_What to produce_.
Line by line, check the data for the string "computer" and state how many lines have it, nothing more.
*** Opening Working data ***
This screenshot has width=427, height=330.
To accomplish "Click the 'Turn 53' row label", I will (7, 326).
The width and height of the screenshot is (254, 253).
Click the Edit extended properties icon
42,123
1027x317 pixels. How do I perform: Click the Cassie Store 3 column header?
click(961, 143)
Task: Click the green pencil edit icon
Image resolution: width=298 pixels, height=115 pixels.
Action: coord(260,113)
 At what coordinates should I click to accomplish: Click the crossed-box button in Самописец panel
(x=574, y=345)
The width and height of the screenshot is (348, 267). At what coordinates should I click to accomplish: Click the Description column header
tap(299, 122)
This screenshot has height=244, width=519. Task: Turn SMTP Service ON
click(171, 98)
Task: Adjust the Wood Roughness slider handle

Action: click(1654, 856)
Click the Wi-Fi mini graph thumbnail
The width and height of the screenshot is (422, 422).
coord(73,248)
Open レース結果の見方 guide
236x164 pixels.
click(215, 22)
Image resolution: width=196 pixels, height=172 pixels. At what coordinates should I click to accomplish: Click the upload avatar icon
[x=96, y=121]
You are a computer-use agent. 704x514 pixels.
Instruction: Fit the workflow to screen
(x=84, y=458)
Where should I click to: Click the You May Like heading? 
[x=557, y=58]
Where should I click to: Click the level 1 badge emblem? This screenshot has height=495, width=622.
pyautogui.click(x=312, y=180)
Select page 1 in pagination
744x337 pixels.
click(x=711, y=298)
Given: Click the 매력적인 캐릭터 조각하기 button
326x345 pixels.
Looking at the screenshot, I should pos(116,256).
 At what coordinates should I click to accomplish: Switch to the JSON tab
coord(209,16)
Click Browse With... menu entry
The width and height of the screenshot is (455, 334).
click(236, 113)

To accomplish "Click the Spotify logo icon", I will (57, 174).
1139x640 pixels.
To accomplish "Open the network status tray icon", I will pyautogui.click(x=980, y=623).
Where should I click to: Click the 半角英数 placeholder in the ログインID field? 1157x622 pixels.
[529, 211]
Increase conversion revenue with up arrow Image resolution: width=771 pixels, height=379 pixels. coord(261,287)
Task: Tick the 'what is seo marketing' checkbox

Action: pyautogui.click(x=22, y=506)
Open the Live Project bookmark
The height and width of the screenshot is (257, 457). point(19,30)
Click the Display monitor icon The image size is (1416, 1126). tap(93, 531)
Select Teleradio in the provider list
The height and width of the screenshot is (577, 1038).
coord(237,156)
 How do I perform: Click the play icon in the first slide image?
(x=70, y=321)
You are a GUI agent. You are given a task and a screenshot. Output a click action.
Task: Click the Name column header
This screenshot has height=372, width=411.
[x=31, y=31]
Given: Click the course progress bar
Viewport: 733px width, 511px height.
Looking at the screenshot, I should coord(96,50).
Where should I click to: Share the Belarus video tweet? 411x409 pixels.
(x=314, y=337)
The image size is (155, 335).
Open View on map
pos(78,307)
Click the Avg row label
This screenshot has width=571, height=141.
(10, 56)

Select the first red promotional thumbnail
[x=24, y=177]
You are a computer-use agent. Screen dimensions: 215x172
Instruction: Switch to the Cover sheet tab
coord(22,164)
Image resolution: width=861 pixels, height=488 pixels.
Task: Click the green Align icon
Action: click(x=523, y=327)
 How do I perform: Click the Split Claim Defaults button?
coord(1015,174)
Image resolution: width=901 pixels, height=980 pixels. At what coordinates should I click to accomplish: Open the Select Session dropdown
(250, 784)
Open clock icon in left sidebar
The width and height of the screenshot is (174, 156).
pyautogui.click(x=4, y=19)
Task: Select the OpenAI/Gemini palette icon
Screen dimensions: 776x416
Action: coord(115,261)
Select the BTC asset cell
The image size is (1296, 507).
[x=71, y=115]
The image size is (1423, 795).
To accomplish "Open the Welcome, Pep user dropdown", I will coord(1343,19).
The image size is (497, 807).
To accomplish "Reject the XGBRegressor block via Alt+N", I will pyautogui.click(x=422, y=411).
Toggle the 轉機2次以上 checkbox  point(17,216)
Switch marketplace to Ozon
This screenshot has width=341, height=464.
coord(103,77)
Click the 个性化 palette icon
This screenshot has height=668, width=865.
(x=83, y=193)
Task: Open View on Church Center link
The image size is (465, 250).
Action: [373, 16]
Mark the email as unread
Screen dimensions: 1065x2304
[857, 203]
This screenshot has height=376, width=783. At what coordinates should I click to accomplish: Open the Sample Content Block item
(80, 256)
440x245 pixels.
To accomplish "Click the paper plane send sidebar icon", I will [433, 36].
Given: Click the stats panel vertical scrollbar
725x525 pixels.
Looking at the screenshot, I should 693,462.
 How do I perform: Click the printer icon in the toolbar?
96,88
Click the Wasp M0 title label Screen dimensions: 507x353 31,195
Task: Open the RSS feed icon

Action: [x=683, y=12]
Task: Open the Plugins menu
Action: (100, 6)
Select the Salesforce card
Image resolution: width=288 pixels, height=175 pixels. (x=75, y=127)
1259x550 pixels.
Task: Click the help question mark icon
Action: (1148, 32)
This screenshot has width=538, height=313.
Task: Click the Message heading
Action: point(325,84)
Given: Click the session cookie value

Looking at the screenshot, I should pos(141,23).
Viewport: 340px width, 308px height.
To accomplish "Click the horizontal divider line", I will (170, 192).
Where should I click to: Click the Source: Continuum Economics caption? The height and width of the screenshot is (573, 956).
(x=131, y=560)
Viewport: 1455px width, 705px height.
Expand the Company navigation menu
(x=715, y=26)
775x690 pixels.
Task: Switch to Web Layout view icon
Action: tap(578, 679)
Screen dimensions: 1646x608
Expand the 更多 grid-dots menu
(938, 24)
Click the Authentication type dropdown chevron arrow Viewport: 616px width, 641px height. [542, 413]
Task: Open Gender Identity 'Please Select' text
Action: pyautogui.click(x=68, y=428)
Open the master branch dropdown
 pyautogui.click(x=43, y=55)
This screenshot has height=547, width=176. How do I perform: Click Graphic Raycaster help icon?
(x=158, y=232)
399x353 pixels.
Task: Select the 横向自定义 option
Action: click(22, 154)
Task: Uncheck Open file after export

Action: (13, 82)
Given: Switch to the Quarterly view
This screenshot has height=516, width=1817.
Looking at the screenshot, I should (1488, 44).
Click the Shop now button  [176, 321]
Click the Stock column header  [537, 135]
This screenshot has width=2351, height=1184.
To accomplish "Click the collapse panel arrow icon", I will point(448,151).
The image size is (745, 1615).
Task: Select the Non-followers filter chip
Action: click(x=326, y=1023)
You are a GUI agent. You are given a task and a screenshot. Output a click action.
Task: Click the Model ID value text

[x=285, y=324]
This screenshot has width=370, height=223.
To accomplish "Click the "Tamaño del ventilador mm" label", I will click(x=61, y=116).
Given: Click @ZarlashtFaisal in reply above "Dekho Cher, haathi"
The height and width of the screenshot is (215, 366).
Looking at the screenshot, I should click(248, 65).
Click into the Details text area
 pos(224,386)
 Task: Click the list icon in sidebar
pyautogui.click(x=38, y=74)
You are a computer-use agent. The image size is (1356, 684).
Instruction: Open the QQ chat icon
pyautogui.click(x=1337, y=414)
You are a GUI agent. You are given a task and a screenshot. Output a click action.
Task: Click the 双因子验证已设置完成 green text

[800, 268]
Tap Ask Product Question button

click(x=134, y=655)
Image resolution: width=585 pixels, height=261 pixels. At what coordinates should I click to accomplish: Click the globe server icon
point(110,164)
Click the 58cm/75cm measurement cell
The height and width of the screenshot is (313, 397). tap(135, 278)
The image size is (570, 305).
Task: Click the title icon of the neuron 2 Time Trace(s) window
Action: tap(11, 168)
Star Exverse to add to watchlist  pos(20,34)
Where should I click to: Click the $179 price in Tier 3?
*** Closing Working data ***
_Solution for this exercise_.
3